══ SUPPLIED ENTRIES ══
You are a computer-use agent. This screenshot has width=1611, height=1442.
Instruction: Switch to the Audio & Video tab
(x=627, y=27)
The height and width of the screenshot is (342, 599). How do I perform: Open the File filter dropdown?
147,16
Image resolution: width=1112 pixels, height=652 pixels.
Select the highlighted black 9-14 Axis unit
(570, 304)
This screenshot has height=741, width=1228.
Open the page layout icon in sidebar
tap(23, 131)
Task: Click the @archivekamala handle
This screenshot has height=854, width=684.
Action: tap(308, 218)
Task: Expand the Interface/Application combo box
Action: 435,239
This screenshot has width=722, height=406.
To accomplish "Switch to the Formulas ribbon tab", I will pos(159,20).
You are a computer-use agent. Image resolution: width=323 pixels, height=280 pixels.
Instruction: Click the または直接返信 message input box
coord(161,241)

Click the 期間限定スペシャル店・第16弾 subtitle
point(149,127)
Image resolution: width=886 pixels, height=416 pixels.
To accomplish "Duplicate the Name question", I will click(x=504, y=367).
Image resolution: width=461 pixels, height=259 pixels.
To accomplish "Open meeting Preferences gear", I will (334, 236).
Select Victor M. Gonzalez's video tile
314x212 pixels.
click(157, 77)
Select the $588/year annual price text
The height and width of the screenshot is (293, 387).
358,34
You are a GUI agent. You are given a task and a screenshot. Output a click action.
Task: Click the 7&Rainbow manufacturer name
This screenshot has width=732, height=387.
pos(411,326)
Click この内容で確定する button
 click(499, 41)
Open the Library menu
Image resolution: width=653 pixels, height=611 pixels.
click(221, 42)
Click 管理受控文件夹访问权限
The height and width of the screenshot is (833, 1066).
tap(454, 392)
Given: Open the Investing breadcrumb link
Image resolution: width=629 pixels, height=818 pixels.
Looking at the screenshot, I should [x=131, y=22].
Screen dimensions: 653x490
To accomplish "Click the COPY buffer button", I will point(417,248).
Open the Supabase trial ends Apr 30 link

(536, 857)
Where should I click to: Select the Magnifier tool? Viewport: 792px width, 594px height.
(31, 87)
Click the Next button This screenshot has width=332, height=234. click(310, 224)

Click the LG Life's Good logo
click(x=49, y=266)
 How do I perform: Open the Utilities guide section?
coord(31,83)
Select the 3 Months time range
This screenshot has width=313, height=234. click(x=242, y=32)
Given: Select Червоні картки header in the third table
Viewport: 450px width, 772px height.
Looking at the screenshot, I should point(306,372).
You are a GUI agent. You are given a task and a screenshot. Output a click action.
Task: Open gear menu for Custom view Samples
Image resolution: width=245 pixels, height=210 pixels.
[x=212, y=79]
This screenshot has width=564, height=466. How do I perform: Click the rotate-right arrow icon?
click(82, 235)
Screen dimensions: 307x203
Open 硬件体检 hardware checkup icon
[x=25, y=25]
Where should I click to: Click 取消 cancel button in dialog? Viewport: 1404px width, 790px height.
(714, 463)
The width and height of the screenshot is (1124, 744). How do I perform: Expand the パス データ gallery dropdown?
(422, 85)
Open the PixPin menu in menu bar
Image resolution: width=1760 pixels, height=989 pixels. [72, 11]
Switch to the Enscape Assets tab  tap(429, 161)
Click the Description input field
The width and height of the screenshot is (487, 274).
═══
■ **YOUR ASSIGNMENT**: Write down exactly the span of lines above from the one containing "Click the 期間限定スペシャル店・第16弾 subtitle" to the one containing "Screen dimensions: 307x203", both ends included.

■ **YOUR RESPONSE**:
Click the 期間限定スペシャル店・第16弾 subtitle
point(149,127)
Image resolution: width=886 pixels, height=416 pixels.
To accomplish "Duplicate the Name question", I will click(x=504, y=367).
Image resolution: width=461 pixels, height=259 pixels.
To accomplish "Open meeting Preferences gear", I will (334, 236).
Select Victor M. Gonzalez's video tile
314x212 pixels.
click(157, 77)
Select the $588/year annual price text
The height and width of the screenshot is (293, 387).
358,34
You are a GUI agent. You are given a task and a screenshot. Output a click action.
Task: Click the 7&Rainbow manufacturer name
This screenshot has width=732, height=387.
pos(411,326)
Click この内容で確定する button
 click(499, 41)
Open the Library menu
Image resolution: width=653 pixels, height=611 pixels.
click(221, 42)
Click 管理受控文件夹访问权限
The height and width of the screenshot is (833, 1066).
tap(454, 392)
Given: Open the Investing breadcrumb link
Image resolution: width=629 pixels, height=818 pixels.
Looking at the screenshot, I should [x=131, y=22].
Screen dimensions: 653x490
To accomplish "Click the COPY buffer button", I will point(417,248).
Open the Supabase trial ends Apr 30 link

(536, 857)
Where should I click to: Select the Magnifier tool? Viewport: 792px width, 594px height.
(31, 87)
Click the Next button This screenshot has width=332, height=234. click(310, 224)

Click the LG Life's Good logo
click(x=49, y=266)
 How do I perform: Open the Utilities guide section?
coord(31,83)
Select the 3 Months time range
This screenshot has width=313, height=234. click(x=242, y=32)
Given: Select Червоні картки header in the third table
Viewport: 450px width, 772px height.
Looking at the screenshot, I should point(306,372).
You are a GUI agent. You are given a task and a screenshot. Output a click action.
Task: Open gear menu for Custom view Samples
Image resolution: width=245 pixels, height=210 pixels.
[x=212, y=79]
This screenshot has width=564, height=466. How do I perform: Click the rotate-right arrow icon?
click(82, 235)
Screen dimensions: 307x203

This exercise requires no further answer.